> _Exercise task_: Return the lines from the start of the rows up to and including the line containing "Action: tap(384, 278)", reproducing each one exactly as it appears.

**** Information provided ****

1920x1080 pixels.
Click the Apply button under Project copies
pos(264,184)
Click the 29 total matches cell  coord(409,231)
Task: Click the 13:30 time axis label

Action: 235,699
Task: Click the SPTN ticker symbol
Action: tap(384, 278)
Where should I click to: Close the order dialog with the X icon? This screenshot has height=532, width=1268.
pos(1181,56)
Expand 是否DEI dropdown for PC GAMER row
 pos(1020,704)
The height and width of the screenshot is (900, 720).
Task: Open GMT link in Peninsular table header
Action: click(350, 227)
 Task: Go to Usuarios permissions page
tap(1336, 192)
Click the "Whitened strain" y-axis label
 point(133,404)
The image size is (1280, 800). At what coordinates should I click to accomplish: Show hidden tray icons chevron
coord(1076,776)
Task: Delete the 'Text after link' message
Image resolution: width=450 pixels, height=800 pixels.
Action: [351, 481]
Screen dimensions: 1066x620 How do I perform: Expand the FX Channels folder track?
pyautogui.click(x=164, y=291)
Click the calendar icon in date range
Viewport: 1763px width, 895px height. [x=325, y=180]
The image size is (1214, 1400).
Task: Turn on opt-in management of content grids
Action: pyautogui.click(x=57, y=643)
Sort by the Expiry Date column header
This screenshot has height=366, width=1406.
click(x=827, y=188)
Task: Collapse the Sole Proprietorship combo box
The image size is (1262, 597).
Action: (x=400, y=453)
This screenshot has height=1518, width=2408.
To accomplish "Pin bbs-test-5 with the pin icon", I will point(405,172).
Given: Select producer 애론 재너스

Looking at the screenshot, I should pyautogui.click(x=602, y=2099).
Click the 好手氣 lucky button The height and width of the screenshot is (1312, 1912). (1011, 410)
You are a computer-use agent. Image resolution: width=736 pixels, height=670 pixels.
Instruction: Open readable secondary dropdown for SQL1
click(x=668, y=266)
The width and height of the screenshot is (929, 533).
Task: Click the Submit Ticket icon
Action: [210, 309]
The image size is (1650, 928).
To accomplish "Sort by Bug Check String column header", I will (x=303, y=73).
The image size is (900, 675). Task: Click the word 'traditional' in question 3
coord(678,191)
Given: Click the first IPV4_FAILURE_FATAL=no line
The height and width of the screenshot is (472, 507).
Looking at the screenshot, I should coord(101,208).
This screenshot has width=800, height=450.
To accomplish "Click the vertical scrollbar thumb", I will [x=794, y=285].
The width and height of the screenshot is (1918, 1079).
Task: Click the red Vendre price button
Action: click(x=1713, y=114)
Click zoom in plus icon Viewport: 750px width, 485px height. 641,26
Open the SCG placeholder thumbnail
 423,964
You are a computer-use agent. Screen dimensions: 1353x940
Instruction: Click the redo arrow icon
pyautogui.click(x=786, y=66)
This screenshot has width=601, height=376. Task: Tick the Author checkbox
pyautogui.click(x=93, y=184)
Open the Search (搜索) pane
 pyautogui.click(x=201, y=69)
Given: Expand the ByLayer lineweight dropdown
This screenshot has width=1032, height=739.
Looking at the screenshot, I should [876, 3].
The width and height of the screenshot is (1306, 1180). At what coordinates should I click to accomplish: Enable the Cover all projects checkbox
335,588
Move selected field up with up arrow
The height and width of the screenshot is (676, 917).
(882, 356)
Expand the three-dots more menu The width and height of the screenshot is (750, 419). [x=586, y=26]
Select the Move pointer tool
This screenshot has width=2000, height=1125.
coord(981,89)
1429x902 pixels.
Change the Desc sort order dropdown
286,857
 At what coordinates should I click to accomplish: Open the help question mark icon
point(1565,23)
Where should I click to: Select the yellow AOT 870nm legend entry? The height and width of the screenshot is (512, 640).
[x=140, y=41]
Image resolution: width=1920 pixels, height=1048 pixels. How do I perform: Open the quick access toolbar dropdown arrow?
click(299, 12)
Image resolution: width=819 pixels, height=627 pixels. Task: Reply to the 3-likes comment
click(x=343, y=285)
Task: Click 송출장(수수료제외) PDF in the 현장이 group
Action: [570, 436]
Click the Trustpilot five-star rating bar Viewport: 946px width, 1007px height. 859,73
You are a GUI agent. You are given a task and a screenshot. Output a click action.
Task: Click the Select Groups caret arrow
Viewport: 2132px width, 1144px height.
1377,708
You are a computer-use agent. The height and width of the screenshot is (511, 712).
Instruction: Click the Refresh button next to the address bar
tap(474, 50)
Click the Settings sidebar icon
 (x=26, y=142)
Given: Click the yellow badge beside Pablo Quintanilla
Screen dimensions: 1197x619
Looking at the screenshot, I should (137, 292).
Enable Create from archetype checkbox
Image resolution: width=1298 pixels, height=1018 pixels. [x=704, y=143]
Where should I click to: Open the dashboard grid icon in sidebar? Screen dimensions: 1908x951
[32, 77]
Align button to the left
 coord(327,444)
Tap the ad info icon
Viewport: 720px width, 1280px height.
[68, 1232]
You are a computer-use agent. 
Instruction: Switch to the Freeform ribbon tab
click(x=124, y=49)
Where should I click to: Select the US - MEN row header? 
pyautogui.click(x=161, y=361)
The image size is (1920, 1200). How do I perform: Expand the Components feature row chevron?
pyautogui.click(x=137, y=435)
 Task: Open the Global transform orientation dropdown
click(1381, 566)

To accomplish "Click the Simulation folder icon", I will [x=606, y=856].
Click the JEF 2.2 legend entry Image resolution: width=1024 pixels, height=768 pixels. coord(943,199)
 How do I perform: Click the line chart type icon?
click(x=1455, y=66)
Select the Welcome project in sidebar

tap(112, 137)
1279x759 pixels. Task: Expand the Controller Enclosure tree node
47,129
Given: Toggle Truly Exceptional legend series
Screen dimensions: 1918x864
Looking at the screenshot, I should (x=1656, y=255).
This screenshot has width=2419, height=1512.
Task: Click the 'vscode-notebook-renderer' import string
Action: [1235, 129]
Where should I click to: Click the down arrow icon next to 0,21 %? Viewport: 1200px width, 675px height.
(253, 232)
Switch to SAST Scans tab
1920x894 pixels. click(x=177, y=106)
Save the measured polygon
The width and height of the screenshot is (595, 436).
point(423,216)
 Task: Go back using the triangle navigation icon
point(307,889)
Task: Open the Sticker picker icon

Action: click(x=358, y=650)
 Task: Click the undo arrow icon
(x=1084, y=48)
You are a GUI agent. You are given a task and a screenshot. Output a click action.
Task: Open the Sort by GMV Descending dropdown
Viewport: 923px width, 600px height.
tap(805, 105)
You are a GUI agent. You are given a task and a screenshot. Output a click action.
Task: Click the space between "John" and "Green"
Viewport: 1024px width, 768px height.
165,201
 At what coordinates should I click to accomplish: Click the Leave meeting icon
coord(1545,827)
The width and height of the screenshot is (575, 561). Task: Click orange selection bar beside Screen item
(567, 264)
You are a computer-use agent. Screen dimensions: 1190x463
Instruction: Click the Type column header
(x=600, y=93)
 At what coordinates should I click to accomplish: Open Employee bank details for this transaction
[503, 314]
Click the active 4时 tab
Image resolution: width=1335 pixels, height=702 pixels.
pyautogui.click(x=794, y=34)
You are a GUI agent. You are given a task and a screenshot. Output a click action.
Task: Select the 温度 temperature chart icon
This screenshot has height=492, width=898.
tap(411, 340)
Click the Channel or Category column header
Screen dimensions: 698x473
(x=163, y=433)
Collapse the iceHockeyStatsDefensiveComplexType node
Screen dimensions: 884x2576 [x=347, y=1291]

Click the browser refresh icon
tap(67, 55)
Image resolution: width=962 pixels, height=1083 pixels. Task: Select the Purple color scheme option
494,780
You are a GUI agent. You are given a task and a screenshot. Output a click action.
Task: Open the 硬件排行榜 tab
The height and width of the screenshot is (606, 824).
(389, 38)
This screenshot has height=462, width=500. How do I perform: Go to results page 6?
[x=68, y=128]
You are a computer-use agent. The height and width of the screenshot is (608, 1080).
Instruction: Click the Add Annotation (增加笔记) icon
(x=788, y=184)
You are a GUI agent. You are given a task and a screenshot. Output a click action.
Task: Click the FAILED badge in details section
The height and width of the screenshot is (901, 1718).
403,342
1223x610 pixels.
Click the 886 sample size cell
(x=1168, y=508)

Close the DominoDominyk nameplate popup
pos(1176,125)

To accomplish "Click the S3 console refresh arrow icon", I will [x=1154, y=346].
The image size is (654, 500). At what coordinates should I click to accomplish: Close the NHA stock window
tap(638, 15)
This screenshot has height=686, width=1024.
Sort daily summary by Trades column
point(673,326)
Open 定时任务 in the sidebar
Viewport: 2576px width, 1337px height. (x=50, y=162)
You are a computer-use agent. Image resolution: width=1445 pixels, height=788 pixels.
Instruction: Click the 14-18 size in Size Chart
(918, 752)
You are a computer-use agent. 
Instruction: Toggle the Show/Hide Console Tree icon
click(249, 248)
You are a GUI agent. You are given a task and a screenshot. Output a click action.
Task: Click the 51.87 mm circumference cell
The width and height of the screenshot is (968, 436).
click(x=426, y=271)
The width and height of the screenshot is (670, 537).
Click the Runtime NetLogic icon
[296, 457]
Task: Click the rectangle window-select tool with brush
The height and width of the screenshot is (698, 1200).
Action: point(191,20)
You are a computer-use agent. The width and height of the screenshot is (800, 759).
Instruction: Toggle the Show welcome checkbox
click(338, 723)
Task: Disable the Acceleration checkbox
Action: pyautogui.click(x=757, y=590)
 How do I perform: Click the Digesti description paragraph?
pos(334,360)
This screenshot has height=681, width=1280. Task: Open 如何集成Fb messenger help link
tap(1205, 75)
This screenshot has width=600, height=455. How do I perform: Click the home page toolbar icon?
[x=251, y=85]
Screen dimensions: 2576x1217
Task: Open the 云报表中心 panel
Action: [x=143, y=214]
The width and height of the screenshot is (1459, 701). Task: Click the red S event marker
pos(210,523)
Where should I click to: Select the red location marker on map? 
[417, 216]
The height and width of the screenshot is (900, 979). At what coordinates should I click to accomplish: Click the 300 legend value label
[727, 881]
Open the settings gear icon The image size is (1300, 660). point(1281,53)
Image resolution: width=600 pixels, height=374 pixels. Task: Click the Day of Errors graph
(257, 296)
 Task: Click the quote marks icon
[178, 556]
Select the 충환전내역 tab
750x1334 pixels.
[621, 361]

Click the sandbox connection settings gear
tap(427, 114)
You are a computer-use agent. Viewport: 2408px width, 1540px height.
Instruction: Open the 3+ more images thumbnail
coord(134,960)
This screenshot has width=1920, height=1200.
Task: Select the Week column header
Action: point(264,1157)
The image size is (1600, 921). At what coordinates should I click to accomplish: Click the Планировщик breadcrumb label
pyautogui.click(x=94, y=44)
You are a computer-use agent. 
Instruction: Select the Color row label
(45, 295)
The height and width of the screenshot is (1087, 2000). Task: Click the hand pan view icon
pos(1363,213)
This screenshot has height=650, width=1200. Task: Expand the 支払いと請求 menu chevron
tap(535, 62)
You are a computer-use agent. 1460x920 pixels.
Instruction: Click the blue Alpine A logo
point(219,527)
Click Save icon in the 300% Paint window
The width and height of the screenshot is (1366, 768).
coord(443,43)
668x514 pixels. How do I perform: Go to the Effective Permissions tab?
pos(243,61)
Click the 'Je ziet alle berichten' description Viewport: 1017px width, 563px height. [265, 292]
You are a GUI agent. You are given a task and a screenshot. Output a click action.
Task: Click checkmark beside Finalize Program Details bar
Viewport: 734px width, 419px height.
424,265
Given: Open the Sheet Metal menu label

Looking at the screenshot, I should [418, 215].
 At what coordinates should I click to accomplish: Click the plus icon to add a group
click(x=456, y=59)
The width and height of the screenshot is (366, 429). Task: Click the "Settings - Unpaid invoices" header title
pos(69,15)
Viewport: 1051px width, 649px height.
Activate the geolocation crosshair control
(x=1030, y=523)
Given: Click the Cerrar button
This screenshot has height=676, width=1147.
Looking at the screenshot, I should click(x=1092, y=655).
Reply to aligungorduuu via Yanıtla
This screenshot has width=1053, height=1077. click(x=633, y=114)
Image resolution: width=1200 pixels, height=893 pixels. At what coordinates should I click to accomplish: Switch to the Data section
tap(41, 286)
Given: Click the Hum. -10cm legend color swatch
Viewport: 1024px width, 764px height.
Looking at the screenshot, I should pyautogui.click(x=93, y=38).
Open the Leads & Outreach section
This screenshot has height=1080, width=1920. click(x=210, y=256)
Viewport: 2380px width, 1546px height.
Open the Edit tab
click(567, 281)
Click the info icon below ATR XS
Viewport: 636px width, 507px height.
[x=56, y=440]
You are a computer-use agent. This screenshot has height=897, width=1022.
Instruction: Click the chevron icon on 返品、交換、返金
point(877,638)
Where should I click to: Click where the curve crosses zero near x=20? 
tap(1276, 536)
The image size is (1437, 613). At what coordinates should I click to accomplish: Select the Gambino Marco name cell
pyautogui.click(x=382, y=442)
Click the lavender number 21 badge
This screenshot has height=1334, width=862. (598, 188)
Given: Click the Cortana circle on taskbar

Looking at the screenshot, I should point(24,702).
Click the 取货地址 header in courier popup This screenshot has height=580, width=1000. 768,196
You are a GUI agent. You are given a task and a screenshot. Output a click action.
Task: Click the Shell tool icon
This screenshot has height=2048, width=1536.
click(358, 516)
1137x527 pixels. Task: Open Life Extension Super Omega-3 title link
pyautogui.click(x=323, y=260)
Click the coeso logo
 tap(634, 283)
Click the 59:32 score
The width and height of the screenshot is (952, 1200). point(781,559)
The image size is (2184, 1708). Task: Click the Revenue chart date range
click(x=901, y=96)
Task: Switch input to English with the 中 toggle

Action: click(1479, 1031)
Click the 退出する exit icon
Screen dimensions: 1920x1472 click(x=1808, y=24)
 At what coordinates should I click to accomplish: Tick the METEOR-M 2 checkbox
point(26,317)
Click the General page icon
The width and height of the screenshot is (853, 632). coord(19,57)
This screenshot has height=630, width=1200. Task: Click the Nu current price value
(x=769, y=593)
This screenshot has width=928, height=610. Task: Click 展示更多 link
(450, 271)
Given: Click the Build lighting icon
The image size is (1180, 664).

****

> _Finished exercise_:
1920x1080 pixels.
Click the Apply button under Project copies
pos(264,184)
Click the 29 total matches cell  coord(409,231)
Task: Click the 13:30 time axis label

Action: 235,699
Task: Click the SPTN ticker symbol
Action: tap(384, 278)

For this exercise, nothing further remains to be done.